■ Work task ■
Up to and including the final line, retype each line of the records below, starting with the one that contains "Image resolution: width=1491".

== Segment start ==

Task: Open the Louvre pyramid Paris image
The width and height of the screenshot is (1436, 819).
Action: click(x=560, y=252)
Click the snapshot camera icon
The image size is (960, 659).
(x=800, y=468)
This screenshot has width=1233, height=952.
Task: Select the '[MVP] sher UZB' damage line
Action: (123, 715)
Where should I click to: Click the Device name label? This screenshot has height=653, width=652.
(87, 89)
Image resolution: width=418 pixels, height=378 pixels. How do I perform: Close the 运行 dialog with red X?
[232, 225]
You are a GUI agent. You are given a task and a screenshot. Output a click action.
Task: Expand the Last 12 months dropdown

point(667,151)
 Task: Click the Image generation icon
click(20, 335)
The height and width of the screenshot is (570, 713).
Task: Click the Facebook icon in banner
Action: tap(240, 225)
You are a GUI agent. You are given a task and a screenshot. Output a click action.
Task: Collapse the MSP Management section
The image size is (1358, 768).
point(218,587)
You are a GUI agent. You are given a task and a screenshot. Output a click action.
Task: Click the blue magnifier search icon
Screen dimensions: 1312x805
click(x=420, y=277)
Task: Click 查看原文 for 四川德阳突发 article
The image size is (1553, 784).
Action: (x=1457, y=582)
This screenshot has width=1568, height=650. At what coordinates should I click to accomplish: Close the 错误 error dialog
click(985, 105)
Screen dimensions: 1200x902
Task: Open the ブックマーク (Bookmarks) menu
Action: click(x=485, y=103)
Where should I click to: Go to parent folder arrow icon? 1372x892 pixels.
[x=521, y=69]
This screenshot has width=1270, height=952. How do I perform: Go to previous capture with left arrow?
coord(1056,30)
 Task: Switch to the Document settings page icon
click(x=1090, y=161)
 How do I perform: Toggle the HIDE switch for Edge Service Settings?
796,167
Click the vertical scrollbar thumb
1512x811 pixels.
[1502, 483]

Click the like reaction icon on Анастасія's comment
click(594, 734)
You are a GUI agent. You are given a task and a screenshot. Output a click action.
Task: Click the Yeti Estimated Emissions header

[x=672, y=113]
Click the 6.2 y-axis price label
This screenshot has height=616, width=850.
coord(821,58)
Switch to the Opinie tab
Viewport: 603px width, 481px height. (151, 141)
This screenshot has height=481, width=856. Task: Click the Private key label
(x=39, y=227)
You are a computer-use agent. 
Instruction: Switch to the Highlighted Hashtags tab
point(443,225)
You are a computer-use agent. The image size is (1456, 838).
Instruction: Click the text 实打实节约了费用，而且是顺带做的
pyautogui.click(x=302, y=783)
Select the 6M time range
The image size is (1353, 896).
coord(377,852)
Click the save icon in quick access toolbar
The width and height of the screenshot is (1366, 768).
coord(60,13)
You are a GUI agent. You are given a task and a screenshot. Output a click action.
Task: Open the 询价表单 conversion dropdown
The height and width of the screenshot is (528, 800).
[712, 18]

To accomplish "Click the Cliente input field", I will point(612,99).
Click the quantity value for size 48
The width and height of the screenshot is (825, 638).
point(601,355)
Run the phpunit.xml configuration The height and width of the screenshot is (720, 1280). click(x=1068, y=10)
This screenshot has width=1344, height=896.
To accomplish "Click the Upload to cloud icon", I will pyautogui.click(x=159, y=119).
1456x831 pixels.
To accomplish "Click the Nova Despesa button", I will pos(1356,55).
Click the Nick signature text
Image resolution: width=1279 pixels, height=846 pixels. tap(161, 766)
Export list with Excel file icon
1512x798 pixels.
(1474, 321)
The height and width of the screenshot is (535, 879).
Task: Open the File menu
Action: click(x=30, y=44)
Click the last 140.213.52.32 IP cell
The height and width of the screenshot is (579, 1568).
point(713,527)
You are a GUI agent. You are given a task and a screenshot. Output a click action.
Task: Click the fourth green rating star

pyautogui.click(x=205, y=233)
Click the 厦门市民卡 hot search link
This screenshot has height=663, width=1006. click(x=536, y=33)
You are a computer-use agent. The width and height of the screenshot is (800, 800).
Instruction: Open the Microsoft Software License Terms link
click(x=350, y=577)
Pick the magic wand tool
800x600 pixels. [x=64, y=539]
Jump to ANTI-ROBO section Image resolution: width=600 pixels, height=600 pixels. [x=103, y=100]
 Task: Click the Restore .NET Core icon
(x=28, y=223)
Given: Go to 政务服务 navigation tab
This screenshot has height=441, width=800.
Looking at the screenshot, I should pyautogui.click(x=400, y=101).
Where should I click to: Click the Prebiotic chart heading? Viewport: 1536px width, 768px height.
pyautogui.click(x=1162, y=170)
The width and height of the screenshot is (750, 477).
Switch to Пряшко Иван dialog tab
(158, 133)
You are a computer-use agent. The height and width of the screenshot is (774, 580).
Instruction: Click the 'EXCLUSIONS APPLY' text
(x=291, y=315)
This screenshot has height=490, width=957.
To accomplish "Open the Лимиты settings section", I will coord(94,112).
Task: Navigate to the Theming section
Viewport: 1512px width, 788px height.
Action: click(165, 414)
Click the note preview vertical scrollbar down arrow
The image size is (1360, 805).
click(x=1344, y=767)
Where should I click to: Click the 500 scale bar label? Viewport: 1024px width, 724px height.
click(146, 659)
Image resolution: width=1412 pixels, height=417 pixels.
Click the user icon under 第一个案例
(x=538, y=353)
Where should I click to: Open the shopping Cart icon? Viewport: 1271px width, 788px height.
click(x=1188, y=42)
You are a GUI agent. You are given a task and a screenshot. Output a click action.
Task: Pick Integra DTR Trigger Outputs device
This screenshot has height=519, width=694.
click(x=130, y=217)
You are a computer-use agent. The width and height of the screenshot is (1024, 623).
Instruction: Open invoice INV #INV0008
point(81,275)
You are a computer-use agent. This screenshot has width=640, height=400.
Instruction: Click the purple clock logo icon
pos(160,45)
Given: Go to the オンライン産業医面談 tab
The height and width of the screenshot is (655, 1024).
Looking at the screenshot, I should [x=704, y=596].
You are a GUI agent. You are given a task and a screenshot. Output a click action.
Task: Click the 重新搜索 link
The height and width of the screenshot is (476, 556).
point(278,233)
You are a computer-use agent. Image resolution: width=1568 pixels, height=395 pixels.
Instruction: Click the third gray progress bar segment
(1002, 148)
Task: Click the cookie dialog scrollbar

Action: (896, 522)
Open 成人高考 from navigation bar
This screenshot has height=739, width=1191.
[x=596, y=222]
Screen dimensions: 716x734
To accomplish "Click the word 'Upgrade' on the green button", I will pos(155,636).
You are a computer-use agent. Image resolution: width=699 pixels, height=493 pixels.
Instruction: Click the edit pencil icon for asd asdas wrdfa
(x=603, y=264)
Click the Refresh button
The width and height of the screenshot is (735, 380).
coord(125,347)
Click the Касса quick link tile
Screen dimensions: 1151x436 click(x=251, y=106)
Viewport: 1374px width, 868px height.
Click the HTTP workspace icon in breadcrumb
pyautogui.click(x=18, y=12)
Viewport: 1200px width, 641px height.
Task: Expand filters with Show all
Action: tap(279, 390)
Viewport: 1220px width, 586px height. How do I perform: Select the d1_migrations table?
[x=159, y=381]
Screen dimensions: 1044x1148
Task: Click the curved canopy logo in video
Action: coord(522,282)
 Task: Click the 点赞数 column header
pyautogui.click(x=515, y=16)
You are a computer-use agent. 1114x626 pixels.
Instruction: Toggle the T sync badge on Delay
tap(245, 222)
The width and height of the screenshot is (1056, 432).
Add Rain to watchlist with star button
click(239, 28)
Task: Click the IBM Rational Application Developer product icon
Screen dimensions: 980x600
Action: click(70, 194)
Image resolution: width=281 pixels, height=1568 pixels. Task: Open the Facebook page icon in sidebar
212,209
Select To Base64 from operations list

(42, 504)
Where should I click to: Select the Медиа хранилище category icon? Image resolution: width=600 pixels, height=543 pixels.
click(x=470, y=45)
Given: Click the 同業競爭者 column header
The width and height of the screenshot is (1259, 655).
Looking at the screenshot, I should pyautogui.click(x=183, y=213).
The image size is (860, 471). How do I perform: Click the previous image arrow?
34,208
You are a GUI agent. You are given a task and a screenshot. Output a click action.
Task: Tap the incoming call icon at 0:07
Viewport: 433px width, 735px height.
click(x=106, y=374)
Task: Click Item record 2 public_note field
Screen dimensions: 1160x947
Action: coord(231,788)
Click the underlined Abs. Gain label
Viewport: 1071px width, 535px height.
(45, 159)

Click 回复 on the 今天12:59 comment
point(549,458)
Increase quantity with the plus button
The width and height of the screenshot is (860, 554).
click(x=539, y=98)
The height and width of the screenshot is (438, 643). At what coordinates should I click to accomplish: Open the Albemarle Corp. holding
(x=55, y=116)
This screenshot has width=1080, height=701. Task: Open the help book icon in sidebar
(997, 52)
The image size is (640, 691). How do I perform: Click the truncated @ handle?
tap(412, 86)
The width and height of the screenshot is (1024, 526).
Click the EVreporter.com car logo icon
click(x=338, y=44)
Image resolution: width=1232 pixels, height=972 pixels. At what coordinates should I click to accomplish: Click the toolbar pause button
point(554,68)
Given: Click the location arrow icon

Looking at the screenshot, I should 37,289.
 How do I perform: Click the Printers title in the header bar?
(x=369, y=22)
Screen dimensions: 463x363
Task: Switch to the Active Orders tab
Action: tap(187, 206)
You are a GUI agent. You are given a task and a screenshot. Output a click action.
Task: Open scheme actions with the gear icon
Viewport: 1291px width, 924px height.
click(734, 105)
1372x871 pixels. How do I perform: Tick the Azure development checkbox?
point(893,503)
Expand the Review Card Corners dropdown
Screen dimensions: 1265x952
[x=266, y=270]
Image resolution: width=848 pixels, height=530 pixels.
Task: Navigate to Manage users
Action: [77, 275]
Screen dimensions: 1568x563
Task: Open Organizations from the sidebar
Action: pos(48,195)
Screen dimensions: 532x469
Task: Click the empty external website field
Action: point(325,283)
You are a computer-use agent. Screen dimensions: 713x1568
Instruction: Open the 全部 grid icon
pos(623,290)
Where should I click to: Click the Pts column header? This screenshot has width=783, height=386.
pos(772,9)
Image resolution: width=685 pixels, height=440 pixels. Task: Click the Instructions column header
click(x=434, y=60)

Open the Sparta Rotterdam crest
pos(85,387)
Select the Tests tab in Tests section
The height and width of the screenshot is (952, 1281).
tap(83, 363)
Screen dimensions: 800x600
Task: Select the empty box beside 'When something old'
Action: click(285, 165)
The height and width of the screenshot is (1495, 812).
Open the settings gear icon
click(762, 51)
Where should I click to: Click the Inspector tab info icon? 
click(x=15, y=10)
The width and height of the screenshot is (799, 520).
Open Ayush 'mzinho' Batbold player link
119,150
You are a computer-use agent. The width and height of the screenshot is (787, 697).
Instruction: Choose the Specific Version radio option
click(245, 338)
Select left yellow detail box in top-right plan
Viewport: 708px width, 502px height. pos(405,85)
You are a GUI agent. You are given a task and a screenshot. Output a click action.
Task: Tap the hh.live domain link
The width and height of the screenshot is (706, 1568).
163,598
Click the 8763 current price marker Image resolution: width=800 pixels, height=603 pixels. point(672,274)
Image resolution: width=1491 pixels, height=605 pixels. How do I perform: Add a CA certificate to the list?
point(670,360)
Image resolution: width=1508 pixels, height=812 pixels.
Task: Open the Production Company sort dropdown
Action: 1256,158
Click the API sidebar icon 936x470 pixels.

== Segment end ==

■ Exercise output ■
Image resolution: width=1491 pixels, height=605 pixels. How do I perform: Add a CA certificate to the list?
point(670,360)
Image resolution: width=1508 pixels, height=812 pixels.
Task: Open the Production Company sort dropdown
Action: 1256,158
Click the API sidebar icon 936x470 pixels.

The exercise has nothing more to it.